### DATASET EXCERPTS ###

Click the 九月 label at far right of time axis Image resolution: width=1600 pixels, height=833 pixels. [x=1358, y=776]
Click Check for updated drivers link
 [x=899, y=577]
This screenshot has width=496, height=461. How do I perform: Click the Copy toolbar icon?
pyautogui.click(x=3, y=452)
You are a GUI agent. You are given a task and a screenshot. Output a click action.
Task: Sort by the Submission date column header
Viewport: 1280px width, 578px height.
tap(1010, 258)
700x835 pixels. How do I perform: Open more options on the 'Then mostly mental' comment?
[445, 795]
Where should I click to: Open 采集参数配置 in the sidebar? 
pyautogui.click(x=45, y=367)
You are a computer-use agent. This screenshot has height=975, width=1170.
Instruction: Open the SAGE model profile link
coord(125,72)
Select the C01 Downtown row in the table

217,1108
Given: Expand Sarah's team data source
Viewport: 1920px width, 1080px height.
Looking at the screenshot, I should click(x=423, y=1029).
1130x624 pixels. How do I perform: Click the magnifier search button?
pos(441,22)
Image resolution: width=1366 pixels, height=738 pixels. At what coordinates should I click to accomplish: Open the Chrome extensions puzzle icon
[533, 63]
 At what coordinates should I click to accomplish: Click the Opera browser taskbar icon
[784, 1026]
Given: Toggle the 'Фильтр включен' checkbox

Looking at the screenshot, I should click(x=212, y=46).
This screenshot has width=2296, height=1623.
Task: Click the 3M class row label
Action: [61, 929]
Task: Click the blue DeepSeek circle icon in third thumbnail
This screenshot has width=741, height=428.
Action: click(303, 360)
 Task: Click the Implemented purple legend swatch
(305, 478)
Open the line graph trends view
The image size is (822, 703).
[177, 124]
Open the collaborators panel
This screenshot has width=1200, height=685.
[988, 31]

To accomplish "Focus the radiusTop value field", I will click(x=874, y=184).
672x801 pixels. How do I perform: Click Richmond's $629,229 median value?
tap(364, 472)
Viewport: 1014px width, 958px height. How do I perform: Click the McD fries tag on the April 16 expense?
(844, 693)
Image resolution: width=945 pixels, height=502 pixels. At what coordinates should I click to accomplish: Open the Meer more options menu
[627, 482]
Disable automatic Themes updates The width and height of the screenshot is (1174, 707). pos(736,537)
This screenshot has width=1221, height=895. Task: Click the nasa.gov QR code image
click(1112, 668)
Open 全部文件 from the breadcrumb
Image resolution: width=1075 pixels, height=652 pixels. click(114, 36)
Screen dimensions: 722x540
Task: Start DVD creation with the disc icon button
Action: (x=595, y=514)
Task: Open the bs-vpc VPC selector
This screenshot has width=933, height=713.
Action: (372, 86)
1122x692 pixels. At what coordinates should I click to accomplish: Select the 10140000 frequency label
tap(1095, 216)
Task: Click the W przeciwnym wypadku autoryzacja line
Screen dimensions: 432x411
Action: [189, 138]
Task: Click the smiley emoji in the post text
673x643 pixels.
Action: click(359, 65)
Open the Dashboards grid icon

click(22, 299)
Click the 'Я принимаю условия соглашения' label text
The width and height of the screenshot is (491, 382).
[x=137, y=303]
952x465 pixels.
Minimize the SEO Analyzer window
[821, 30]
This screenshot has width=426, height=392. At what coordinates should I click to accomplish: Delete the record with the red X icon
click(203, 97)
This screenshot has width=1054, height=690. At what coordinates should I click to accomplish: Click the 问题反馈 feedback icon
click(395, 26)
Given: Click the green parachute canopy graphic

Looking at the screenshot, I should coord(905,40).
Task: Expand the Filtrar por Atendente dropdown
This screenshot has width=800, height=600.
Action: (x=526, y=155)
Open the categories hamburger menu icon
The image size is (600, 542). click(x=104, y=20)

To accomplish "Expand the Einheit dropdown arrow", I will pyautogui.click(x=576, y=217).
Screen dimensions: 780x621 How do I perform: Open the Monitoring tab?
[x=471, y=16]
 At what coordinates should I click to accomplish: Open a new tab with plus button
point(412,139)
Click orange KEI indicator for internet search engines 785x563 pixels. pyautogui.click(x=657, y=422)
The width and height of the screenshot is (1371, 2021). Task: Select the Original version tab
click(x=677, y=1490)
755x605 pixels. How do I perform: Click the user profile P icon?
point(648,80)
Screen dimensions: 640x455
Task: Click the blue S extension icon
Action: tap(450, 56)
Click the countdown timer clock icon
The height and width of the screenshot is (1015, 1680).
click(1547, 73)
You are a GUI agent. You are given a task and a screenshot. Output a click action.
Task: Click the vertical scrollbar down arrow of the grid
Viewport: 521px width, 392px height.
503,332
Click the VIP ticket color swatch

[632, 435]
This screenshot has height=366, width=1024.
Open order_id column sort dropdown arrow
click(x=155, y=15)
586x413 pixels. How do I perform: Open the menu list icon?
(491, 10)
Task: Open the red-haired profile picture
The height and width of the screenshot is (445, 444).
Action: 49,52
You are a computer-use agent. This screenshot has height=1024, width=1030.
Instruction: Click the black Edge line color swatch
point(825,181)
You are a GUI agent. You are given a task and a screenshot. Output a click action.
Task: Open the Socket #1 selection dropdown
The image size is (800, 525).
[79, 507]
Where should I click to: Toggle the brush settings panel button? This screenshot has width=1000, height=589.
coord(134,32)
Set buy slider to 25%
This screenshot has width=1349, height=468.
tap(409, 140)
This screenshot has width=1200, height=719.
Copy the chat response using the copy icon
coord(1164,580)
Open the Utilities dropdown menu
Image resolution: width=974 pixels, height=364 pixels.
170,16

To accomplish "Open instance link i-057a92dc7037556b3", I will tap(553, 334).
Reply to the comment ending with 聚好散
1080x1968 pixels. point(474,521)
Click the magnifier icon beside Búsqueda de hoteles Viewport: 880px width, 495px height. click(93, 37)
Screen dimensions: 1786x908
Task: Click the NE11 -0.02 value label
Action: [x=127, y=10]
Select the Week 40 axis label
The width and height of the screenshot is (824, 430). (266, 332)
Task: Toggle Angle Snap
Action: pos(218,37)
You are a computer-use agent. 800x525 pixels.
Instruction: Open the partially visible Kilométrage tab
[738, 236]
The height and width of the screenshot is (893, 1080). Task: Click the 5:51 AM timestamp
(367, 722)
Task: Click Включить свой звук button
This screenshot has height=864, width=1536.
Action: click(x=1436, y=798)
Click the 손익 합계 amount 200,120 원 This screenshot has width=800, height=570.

###

_WHAT YOU WILL DO_: With the line that has "Task: Open the red-haired profile picture" as the first and the line that has "Set buy slider to 25%" as the last, repeat exactly that run of lines above and no more.

_ANSWER TO THIS PROBLEM_:
Task: Open the red-haired profile picture
The height and width of the screenshot is (445, 444).
Action: 49,52
You are a computer-use agent. This screenshot has height=1024, width=1030.
Instruction: Click the black Edge line color swatch
point(825,181)
You are a GUI agent. You are given a task and a screenshot. Output a click action.
Task: Open the Socket #1 selection dropdown
The image size is (800, 525).
[79, 507]
Where should I click to: Toggle the brush settings panel button? This screenshot has width=1000, height=589.
coord(134,32)
Set buy slider to 25%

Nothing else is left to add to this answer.